Hit by a great recession and now stuck in a weak recovery, the country has grappled with a jobless rate above 8 percent since February 2009, Obama's first full month in office. That stretch of 43 months is the longest prolonged period of unemployment above 8 percent since record keeping began in 1948. It long ago passed the 27 months recorded during Ronald Reagan's first term.
Roughly 7.9 million jobs were lost during the Great Recession, which spanned December 2007 to June 2009. Job growth turned positive in March 2010 and has stayed that way except for a few stray months. Yet 12.5 million Americans remain unemployed, and another 8 million work part time and are seeking full-time jobs. Hiring remains sluggish.
"The weakness in the job market during this economic recovery is due to a hiring shortfall of about 1 million per month," said Mark Zandi, chief economist for forecaster Moody's Analytics and an analyst sought out by politicians from both major parties.
"Hiring prior to the Great Recession was running at near 5.25 million per month. Hiring is currently running close to 4.25 million per month," Zandi said. "The economy is experiencing net job growth only because layoffs are extraordinarily low."
The two major party candidates offer very different prescriptions to help the country create more jobs.
Obama offers a plan that depends largely on government spending and tax cuts. Economists say the Obama plan could create 1 million to 1.9 million new jobs through short-term efforts to stimulate hiring, coupled with continuation of longer-term efforts already started to promote employment in emerging "green technologies" and spending on education to better prepare the nation's future workforce.
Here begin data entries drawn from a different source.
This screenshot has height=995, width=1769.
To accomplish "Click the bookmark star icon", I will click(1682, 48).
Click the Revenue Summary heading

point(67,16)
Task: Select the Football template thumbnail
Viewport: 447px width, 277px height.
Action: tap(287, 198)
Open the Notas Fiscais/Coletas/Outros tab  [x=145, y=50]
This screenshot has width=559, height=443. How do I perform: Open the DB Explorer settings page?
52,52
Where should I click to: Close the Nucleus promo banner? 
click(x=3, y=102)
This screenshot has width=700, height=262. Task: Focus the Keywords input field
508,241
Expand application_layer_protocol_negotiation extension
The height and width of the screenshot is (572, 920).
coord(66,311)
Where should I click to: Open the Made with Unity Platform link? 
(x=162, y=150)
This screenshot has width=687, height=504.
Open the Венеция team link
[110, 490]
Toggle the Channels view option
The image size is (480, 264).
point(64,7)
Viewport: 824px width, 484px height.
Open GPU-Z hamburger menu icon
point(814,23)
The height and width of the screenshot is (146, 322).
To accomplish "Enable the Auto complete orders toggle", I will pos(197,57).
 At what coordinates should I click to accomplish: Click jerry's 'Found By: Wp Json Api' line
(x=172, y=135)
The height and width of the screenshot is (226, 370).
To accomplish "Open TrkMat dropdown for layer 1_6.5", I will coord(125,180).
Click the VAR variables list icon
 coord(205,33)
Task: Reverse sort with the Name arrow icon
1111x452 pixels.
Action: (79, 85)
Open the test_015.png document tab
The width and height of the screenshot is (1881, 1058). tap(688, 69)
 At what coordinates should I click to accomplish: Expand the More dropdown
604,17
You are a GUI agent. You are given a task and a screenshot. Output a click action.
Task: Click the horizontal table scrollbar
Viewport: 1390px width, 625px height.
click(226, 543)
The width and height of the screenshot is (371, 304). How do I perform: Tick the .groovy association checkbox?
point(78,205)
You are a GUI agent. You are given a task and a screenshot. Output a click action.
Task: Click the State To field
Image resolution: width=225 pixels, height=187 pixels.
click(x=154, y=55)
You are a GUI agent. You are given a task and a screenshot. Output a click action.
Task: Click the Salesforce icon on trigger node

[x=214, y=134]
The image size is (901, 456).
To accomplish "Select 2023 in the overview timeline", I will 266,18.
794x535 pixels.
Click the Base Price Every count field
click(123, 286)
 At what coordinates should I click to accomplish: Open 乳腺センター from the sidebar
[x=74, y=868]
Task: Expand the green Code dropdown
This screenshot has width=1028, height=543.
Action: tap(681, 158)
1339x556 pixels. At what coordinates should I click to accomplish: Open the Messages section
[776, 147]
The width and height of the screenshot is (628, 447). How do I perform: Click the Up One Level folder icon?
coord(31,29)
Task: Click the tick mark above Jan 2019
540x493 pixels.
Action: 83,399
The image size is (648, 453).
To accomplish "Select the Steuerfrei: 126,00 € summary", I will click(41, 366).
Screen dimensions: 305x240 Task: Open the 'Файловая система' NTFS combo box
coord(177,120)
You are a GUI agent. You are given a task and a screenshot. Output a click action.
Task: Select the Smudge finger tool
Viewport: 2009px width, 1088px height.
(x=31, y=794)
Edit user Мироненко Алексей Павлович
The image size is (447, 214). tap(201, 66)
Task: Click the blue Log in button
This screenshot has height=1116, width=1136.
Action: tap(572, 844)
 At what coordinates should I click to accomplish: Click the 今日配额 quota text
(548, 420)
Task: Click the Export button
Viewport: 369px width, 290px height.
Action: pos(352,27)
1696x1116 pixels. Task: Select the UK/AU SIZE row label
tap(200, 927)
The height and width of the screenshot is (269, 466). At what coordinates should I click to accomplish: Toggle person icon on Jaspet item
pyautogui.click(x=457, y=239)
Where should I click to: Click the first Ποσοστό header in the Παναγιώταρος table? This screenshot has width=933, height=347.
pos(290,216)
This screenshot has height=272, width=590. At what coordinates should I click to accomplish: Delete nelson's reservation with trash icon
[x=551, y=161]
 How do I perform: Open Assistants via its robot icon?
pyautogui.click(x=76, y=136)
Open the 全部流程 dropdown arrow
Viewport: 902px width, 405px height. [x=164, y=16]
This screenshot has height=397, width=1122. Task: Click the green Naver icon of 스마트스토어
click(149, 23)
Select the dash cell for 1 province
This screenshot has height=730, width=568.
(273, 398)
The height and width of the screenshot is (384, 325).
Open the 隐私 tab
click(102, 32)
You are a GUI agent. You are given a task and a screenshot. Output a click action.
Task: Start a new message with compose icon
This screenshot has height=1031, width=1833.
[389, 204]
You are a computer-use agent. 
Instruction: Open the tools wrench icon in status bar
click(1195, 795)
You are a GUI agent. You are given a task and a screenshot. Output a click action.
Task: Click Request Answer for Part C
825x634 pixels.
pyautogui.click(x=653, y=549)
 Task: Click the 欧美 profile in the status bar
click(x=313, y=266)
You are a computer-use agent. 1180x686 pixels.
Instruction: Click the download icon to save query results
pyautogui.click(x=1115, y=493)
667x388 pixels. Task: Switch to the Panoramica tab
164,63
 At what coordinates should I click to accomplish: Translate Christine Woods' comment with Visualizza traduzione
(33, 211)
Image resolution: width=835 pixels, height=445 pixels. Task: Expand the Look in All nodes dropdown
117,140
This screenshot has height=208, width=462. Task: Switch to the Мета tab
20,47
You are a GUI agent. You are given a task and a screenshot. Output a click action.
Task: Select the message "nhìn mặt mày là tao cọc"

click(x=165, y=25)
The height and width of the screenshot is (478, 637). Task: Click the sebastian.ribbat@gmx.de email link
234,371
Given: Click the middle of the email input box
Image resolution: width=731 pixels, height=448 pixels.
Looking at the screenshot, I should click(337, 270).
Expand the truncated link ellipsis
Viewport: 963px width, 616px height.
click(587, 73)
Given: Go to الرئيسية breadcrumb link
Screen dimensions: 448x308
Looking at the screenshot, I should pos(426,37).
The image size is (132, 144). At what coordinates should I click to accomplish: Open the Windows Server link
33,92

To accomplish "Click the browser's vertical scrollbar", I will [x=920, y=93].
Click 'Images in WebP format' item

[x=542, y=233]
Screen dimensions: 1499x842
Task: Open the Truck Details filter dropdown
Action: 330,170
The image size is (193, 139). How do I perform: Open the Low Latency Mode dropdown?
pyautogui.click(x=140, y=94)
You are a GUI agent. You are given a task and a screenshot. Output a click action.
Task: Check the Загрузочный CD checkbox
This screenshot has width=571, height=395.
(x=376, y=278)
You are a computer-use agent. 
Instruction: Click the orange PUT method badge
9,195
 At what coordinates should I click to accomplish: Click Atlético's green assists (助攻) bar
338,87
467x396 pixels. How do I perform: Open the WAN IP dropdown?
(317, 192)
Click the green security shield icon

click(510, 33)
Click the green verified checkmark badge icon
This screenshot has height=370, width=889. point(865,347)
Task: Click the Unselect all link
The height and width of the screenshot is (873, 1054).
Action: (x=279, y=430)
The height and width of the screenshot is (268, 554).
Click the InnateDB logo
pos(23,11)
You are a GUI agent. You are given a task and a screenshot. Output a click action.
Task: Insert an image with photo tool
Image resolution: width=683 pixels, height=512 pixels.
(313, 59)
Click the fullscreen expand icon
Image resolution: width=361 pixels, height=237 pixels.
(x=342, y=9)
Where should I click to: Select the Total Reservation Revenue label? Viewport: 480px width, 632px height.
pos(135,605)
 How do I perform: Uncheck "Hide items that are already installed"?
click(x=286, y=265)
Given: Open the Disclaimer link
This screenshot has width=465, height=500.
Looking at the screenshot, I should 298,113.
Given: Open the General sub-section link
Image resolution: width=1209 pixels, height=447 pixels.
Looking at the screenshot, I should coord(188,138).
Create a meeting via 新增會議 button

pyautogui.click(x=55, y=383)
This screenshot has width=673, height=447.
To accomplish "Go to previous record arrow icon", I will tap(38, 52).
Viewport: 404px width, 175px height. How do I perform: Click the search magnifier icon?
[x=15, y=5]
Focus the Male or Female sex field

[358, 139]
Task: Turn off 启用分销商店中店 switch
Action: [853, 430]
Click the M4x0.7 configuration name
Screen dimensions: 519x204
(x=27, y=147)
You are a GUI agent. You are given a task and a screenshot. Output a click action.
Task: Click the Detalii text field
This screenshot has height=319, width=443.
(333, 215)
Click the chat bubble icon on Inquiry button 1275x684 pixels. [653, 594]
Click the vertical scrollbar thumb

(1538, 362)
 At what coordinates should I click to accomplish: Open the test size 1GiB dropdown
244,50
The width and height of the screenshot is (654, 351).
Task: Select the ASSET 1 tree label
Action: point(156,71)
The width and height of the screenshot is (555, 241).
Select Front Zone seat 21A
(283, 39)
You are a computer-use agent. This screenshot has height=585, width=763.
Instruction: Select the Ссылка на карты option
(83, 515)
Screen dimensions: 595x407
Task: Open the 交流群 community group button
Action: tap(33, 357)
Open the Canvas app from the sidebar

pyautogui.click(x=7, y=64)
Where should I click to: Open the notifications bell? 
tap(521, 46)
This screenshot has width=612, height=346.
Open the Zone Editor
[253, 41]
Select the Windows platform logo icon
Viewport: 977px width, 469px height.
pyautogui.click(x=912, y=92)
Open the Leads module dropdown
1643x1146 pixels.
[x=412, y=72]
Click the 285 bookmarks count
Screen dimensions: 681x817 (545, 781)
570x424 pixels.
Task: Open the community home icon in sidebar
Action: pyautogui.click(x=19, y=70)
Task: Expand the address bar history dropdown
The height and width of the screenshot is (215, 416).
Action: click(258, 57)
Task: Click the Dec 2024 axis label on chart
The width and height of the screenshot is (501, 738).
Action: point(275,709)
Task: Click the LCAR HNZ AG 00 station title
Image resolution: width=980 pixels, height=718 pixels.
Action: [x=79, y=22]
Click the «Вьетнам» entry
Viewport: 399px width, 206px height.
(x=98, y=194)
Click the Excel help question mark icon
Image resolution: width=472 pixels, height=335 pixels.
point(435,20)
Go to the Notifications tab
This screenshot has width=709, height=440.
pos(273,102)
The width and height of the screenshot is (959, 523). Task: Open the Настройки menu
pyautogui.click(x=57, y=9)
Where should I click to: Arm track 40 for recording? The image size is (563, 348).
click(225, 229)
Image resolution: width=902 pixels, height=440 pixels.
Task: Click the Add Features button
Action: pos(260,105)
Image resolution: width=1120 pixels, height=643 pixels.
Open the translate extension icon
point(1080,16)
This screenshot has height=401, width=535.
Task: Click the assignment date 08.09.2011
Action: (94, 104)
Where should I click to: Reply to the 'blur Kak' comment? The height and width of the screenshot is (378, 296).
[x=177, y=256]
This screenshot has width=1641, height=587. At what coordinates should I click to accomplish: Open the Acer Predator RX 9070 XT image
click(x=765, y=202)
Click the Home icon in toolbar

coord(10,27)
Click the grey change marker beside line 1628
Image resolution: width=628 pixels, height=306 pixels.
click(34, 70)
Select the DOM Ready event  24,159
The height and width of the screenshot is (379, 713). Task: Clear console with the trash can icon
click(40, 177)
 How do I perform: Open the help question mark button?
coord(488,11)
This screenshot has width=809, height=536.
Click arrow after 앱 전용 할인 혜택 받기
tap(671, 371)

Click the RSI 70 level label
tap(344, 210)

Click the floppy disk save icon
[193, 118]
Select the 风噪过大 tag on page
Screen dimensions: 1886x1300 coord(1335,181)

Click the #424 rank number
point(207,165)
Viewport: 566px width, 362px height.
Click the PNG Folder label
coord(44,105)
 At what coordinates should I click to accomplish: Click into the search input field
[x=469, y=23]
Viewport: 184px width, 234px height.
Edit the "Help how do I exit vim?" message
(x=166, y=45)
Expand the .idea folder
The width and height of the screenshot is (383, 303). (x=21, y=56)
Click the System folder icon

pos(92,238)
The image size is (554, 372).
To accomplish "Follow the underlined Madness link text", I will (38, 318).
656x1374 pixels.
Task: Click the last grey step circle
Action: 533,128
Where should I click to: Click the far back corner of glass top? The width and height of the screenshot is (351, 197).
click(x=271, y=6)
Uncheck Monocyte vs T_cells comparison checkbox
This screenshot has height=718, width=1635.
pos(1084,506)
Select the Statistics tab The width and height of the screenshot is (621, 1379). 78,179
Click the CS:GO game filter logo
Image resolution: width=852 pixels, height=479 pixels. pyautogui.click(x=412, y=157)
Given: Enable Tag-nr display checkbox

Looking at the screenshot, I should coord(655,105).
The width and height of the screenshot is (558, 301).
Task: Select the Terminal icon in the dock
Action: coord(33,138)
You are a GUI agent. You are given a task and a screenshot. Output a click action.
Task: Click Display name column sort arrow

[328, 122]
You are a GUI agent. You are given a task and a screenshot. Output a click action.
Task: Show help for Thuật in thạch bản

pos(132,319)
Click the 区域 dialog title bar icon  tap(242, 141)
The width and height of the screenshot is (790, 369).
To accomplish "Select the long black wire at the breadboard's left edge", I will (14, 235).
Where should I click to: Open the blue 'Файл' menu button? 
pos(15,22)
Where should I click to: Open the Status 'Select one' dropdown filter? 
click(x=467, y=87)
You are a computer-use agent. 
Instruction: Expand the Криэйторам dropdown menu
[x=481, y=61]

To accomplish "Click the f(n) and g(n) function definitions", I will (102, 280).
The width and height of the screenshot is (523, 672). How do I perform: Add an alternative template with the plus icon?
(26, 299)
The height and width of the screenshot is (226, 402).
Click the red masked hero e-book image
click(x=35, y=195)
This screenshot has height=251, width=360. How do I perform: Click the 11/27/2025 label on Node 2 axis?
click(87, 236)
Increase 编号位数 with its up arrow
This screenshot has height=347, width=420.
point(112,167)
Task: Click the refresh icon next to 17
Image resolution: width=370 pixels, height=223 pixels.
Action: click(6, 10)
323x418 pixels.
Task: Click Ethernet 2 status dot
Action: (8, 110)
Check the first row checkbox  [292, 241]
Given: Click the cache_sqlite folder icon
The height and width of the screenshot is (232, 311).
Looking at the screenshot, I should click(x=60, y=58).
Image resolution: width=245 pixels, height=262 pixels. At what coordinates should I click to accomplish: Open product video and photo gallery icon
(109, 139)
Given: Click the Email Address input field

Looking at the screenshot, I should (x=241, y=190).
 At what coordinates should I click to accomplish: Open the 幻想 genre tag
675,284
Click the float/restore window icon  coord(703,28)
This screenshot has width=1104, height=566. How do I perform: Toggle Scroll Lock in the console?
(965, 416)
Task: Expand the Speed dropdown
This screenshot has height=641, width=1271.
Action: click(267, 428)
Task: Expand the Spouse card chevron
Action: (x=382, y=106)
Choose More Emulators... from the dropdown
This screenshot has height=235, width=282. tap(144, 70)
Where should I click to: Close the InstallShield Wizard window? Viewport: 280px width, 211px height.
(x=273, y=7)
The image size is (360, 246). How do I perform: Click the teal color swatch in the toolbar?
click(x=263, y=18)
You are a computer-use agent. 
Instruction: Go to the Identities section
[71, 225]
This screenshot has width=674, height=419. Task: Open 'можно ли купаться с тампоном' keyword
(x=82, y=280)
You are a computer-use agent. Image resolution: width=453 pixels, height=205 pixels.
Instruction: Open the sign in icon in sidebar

Romney offers a different path that avoids targeted short-term government spending in favor of moves to improve the overall environment for business. He promises 12 million new jobs over four years through a revamp of both government taxation and spending, and pro-business strategies such as a lighter regulatory hand by federal agencies. The 12 million might be a safe bet: It's in with Federal Reserve estimates of a return to full employment around 2017.
There's evidence that both approaches could work, according to David Card, a labor economist at the University of California, Berkeley, and head of labor studies for the National Bureau of Economic Research.
Germany, he said, has been criticized for its high taxes, big health insurance costs and a strong government hand in regulating industry. Those are all things Republicans accuse Obama of seeking, and yet today Germany is one of the few developed nations that continues to do well despite a global economic slowdown.
Similarly, said Card, the smaller government, low regulation approach advocated by Romney has been undertaken in Hong Kong and has helped the former British jewel and now satellite of China become an economic powerhouse.
"The connection between these tax changes and policy changes are just so hard to figure out," Card said, offering voters little help. "An economy can do well both ways."